Work to complete:
For each line in the data below that holds "profile", return a copy.
*** Opening of Supplied entries ***
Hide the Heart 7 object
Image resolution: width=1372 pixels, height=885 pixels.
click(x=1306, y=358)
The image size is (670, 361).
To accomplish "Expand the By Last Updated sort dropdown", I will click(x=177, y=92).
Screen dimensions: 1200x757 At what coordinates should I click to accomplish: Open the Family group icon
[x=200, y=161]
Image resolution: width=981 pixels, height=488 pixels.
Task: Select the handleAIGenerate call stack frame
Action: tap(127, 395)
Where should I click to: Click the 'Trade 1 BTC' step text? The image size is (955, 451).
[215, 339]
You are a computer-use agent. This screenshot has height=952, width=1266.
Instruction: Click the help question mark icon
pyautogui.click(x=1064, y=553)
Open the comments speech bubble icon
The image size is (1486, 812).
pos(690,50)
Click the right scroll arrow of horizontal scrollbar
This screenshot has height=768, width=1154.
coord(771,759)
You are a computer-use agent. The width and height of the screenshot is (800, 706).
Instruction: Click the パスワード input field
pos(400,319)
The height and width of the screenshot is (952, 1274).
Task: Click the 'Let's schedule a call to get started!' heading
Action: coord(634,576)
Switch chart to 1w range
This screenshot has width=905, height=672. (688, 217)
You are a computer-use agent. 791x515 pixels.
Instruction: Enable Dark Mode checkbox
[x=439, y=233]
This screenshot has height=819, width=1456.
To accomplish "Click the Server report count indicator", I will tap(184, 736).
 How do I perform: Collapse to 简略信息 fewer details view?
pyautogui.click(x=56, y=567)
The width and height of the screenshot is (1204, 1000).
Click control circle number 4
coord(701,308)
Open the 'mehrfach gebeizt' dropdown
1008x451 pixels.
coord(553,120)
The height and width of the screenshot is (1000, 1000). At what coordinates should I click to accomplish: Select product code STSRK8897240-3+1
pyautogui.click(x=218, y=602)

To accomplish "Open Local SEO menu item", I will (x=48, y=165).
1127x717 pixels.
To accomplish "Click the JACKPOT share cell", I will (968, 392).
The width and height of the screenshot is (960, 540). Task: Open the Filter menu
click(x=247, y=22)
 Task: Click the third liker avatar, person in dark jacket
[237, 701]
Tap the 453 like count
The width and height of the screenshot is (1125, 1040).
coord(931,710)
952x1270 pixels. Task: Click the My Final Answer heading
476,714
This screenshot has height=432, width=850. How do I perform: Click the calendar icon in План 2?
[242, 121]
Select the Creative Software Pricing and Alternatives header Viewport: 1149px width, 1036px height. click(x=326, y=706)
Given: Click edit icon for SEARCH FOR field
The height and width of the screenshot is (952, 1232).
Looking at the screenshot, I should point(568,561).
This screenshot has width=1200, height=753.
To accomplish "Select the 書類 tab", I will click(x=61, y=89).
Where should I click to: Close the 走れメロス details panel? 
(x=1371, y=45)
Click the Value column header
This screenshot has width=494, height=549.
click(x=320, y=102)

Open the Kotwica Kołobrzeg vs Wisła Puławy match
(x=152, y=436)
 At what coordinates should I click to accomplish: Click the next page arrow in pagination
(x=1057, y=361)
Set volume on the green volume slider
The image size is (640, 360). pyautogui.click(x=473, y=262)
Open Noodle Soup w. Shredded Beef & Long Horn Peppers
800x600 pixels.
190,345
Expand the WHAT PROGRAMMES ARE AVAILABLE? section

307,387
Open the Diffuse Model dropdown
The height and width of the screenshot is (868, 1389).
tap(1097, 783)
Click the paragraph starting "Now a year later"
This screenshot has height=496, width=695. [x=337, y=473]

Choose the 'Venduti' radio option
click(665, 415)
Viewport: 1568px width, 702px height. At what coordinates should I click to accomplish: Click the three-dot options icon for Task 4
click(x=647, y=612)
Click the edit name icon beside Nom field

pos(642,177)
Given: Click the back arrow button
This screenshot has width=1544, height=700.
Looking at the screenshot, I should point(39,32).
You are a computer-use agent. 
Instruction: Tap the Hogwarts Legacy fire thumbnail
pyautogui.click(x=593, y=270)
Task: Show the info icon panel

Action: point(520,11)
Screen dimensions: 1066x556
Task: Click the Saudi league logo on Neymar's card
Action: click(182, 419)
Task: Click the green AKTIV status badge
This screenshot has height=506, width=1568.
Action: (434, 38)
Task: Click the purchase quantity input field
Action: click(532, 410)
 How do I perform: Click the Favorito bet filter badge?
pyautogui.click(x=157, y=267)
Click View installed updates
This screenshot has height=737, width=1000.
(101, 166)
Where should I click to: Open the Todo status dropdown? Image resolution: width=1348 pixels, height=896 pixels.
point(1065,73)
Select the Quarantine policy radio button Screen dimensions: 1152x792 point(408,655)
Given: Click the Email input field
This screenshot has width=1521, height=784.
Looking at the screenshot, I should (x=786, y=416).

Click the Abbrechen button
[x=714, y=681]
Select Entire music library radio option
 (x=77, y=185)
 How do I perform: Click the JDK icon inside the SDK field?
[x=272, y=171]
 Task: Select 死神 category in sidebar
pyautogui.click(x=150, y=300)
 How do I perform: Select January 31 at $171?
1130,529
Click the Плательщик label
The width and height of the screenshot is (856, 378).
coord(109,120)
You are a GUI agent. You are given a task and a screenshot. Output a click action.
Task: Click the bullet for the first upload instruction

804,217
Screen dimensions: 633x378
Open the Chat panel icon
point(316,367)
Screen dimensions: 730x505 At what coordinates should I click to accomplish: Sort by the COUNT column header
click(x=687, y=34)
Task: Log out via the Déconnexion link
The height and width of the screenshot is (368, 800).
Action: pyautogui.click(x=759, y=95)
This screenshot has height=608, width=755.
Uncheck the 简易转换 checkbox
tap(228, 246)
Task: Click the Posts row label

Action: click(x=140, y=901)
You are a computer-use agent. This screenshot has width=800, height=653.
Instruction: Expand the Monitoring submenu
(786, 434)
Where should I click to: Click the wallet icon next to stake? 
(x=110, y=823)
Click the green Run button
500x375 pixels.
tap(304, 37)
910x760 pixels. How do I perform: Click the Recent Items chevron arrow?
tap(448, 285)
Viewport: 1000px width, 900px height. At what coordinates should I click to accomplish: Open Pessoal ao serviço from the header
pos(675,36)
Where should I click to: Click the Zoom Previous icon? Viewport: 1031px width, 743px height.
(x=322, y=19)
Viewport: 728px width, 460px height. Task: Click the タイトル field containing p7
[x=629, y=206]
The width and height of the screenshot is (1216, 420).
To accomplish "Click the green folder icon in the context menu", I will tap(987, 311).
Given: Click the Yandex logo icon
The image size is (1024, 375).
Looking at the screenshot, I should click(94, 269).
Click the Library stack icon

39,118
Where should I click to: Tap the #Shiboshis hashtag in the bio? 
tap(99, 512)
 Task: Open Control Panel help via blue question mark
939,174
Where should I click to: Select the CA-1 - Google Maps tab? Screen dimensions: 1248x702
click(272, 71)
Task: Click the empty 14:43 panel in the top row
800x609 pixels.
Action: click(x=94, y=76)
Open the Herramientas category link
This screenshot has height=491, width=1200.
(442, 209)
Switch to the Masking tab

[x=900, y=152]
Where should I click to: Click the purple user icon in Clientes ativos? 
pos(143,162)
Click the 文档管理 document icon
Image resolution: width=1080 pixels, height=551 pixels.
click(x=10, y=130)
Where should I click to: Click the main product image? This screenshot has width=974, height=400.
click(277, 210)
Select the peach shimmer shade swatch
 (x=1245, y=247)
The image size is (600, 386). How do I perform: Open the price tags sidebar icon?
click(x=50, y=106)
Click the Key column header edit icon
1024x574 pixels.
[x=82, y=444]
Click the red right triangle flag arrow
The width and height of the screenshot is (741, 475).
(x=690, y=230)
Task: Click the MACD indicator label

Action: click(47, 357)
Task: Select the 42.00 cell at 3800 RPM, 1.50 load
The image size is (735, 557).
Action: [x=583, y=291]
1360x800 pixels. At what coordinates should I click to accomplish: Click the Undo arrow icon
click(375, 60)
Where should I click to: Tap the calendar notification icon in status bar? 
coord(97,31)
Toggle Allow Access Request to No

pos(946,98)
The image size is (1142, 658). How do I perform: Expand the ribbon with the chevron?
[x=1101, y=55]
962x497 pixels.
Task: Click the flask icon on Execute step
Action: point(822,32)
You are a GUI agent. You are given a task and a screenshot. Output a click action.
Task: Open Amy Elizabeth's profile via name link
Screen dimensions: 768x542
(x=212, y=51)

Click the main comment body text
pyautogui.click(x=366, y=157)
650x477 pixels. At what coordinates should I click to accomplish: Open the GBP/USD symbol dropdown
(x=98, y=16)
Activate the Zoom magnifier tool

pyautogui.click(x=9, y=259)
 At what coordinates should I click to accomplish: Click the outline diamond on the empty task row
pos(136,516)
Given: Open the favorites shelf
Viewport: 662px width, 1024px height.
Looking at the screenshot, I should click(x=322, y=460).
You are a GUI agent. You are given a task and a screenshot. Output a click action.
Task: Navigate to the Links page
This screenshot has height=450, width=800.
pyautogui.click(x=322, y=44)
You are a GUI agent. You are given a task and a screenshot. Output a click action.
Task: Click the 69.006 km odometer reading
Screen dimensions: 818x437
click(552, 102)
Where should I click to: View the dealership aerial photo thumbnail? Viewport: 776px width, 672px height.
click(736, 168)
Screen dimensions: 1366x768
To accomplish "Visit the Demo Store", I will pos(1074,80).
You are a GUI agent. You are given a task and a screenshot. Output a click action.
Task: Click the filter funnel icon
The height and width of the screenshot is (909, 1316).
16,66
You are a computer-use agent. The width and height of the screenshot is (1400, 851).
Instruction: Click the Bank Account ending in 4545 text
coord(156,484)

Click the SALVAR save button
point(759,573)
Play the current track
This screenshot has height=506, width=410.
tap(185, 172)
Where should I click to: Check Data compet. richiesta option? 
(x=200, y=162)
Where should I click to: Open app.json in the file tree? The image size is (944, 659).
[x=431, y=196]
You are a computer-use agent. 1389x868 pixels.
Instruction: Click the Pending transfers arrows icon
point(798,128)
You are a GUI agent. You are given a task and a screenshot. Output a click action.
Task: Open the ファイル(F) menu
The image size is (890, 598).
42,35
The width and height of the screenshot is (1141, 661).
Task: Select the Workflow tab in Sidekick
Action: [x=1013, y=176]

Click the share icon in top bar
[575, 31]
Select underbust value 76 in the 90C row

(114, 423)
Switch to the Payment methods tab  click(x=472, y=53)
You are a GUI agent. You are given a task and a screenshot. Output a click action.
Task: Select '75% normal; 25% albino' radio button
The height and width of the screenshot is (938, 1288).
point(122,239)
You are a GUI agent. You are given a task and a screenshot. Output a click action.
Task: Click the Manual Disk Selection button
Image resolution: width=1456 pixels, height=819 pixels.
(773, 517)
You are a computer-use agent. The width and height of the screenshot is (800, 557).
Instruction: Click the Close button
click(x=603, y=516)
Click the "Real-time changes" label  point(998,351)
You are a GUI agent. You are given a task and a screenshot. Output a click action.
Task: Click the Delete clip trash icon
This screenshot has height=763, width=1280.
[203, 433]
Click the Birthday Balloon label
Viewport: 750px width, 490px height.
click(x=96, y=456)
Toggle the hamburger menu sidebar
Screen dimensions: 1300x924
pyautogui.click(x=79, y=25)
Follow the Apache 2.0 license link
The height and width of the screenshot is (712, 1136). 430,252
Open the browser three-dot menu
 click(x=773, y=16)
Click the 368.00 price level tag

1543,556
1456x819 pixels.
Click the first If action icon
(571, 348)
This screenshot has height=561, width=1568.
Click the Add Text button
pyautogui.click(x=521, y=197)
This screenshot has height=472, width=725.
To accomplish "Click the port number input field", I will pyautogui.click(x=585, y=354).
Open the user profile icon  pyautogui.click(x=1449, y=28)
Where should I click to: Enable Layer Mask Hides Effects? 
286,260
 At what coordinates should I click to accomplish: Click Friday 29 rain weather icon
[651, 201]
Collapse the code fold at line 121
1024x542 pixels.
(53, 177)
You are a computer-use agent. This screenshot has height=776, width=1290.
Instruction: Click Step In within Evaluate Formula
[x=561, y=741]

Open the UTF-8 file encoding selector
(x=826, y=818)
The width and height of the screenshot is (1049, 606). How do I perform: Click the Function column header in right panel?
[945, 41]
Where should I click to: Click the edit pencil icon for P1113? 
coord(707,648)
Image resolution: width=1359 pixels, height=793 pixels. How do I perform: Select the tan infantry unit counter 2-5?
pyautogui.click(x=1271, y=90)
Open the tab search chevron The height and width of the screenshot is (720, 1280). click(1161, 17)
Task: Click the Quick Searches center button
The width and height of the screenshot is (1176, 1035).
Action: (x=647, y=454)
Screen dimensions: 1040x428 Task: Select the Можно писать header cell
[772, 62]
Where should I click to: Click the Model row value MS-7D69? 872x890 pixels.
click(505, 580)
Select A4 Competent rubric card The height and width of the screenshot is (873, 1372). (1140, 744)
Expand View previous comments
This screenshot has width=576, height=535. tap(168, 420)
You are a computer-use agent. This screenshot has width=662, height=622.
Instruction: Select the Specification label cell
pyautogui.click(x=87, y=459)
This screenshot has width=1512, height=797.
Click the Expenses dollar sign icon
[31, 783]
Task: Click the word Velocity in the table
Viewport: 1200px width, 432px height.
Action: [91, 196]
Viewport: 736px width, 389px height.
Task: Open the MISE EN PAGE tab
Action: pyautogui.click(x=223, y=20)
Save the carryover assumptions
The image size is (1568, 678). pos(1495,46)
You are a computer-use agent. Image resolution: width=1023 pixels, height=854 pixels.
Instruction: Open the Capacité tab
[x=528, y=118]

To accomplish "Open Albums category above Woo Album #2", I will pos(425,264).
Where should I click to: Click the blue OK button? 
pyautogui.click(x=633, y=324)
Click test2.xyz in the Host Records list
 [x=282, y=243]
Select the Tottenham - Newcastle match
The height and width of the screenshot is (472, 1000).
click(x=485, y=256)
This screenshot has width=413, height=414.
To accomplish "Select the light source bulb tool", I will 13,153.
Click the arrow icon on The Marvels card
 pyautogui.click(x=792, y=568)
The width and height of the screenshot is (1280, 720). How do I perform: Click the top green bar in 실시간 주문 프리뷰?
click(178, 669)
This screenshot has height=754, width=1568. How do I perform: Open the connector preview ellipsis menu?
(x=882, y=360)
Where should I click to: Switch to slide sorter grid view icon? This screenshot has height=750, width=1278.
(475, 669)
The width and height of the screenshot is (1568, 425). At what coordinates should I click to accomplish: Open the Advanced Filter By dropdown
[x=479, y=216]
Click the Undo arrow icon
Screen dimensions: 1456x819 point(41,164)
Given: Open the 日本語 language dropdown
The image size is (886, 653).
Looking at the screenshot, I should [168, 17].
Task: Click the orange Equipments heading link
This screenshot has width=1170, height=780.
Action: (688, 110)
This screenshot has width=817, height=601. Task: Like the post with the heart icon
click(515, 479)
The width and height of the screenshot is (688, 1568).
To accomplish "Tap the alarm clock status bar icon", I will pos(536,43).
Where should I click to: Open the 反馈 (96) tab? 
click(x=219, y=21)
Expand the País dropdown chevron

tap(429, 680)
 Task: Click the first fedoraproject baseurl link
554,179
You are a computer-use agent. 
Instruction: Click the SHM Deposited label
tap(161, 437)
*** Close of Supplied entries ***
Solution to the exercise:
Task: Open Amy Elizabeth's profile via name link
Open the user profile icon  pyautogui.click(x=1449, y=28)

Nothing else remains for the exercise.